- **What is expected**
Rewrite everything in the listing from the line containing "Given: Open Game bar settings gear icon" down to the line containing "Action: pos(33,307)", replacing "Avalanche" with "Ethereum" and leaving the rest unchanged.

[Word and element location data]
----
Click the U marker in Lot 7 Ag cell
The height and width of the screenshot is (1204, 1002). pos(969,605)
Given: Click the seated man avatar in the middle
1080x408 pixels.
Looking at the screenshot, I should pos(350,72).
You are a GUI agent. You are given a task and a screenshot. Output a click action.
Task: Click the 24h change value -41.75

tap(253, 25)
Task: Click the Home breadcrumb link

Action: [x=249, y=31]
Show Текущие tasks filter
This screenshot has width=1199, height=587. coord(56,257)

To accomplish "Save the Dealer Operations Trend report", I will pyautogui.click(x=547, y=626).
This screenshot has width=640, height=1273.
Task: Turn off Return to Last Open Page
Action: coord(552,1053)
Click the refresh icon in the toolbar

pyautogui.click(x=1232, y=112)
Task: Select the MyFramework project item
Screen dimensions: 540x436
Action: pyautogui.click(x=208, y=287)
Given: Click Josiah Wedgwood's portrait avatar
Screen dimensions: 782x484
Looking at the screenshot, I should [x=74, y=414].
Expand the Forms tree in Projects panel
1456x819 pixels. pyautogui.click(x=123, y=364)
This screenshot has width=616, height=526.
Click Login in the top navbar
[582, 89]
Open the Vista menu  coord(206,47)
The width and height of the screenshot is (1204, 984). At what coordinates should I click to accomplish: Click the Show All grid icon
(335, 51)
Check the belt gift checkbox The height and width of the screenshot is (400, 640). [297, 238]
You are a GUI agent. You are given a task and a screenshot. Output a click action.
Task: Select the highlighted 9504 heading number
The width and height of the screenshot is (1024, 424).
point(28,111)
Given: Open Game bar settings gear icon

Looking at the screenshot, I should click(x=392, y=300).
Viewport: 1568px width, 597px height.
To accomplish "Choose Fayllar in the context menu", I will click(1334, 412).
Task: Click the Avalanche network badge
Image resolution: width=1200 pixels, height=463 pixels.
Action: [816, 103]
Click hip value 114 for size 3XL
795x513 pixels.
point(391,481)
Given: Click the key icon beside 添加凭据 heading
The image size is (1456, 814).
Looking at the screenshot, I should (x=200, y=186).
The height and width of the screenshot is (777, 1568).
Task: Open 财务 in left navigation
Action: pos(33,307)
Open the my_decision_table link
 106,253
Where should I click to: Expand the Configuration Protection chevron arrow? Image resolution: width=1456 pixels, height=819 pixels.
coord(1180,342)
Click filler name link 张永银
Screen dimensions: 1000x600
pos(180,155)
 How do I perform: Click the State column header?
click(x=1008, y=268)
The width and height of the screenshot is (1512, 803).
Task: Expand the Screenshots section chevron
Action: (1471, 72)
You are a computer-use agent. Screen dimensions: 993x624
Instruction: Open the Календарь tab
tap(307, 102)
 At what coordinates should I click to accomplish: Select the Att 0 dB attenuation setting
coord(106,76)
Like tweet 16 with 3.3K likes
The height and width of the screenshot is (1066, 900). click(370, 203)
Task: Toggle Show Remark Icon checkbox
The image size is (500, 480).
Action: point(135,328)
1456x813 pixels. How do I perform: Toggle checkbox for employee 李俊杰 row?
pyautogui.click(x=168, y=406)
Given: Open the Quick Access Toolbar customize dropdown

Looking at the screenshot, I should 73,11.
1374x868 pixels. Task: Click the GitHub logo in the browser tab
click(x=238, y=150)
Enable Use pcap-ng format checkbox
----
- **Result**
Given: Open Game bar settings gear icon

Looking at the screenshot, I should click(x=392, y=300).
Viewport: 1568px width, 597px height.
To accomplish "Choose Fayllar in the context menu", I will click(1334, 412).
Task: Click the Ethereum network badge
Image resolution: width=1200 pixels, height=463 pixels.
Action: [816, 103]
Click hip value 114 for size 3XL
795x513 pixels.
point(391,481)
Given: Click the key icon beside 添加凭据 heading
The image size is (1456, 814).
Looking at the screenshot, I should (x=200, y=186).
The height and width of the screenshot is (777, 1568).
Task: Open 财务 in left navigation
Action: pos(33,307)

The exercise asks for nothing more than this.